(Pixel coordinate grounding data)

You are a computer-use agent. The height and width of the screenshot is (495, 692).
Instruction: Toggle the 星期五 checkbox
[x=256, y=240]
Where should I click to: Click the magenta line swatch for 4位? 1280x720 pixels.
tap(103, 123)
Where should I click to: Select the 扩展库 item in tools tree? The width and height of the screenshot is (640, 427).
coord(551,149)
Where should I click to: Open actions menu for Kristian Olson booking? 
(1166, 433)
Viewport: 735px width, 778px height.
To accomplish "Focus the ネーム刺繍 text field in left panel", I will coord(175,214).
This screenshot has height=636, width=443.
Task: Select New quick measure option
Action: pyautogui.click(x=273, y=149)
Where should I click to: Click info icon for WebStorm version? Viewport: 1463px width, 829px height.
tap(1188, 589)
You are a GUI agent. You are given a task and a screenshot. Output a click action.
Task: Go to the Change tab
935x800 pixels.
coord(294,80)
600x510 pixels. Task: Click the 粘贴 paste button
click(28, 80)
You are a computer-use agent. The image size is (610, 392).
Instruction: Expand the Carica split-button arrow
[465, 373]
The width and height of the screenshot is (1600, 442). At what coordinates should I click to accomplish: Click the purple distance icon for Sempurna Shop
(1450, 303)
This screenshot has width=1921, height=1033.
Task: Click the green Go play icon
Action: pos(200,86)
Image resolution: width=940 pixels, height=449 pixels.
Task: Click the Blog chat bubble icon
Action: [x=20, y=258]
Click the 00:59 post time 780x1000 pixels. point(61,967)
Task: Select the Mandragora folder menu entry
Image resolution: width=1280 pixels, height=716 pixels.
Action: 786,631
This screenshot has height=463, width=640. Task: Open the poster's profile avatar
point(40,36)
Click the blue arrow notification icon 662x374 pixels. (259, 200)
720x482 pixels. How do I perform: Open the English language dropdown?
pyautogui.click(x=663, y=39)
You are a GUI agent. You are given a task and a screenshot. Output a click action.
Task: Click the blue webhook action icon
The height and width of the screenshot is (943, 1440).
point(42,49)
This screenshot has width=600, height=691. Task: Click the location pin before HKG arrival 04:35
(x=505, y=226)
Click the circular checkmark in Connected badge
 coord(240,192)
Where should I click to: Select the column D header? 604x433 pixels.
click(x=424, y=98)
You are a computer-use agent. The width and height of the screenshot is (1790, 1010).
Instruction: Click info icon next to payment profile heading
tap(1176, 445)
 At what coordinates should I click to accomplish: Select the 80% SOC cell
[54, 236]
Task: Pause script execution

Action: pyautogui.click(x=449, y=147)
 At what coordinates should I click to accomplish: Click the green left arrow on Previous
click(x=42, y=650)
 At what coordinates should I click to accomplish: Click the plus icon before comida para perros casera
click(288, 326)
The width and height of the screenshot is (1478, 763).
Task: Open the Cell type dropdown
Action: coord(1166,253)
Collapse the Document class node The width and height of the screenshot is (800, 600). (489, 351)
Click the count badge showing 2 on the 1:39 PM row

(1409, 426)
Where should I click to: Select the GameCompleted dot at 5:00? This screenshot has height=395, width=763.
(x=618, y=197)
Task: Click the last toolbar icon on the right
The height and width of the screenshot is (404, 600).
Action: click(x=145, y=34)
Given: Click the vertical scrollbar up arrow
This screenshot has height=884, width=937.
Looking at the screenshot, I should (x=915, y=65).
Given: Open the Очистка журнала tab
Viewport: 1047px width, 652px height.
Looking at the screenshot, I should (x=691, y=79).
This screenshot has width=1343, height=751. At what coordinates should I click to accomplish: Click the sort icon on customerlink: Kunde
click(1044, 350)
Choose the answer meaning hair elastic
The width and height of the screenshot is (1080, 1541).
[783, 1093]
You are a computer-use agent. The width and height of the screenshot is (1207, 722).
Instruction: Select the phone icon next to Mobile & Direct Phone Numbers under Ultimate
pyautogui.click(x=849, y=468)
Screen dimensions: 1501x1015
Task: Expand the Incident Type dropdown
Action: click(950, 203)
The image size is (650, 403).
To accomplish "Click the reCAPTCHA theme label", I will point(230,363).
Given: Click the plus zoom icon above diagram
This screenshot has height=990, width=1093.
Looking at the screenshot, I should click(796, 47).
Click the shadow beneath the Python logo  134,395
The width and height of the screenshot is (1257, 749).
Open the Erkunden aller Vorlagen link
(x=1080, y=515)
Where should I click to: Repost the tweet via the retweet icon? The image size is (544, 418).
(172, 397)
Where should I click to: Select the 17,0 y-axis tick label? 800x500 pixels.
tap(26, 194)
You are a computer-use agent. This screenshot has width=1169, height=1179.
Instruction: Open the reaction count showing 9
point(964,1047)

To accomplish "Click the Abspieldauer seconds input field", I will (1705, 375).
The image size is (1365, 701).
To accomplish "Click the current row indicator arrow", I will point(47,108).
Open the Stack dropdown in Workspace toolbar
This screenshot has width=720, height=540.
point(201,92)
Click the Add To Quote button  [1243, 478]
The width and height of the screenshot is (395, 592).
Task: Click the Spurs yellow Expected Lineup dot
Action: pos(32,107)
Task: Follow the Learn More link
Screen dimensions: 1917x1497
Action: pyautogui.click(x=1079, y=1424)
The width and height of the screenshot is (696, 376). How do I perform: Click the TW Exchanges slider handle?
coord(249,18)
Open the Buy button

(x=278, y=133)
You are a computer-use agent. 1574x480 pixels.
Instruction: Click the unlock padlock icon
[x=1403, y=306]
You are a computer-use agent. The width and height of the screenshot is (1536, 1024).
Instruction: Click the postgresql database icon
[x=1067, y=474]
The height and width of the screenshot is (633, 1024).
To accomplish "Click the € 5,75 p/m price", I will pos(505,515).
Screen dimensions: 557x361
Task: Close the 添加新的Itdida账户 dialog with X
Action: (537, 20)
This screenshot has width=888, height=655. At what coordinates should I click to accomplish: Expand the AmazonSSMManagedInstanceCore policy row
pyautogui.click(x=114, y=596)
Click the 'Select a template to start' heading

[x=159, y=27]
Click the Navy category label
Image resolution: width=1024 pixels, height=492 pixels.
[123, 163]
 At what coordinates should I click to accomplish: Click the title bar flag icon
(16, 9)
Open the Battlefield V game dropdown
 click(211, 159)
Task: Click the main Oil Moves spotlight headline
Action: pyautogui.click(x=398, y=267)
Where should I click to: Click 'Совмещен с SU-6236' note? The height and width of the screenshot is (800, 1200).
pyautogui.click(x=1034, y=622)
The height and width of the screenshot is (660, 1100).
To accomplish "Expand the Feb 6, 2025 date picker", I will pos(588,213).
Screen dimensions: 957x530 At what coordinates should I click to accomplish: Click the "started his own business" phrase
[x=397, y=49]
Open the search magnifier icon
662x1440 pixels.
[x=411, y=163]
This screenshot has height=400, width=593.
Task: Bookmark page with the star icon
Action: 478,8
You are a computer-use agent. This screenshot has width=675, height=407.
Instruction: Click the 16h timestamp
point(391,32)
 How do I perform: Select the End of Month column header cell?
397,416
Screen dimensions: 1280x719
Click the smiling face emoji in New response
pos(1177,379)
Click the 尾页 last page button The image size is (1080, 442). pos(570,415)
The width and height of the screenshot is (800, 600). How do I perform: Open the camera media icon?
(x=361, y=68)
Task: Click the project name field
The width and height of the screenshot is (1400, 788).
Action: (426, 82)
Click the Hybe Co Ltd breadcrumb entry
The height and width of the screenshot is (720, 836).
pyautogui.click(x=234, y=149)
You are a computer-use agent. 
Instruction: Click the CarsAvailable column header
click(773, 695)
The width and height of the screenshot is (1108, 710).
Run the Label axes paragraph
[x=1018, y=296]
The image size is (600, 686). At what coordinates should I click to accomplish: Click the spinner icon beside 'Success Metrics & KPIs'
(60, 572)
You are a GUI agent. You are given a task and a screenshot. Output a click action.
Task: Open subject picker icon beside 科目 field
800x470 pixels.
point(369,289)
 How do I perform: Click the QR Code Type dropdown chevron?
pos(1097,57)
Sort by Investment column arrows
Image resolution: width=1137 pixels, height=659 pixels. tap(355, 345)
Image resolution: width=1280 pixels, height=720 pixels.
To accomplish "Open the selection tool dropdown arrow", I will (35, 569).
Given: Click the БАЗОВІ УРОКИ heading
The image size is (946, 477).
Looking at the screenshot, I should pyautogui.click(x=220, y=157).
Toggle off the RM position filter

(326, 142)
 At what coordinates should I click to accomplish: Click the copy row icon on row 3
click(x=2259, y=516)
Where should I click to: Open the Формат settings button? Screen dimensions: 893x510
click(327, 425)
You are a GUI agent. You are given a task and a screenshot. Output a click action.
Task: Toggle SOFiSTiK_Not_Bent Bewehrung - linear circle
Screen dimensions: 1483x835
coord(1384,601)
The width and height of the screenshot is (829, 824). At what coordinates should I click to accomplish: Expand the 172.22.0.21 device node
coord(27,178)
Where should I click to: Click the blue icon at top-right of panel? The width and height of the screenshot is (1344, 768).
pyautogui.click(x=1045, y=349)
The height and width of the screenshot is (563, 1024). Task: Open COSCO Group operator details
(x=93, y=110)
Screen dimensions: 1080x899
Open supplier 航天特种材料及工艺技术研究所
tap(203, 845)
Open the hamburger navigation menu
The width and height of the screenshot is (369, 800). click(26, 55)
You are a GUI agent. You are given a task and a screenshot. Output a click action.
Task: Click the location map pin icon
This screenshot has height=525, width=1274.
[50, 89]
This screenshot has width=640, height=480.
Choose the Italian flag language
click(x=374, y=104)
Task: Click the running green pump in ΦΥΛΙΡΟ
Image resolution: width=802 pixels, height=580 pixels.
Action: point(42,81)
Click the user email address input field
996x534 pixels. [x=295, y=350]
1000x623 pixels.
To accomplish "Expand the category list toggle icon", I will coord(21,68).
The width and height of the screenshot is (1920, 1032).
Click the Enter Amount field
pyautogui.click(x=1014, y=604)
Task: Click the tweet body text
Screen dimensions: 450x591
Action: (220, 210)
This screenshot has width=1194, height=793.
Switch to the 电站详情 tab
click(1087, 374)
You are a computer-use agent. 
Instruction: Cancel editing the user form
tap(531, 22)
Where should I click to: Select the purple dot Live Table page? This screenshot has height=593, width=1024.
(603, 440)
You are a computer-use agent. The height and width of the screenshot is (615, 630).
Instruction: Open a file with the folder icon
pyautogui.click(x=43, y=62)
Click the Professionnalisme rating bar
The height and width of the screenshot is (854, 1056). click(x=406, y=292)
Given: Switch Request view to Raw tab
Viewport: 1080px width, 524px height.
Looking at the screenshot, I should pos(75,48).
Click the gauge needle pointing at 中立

PROBLEM STATEMENT - Tell how many lines in the data above hold "picker". Nothing but the number.

REPLY TO THE TASK - 2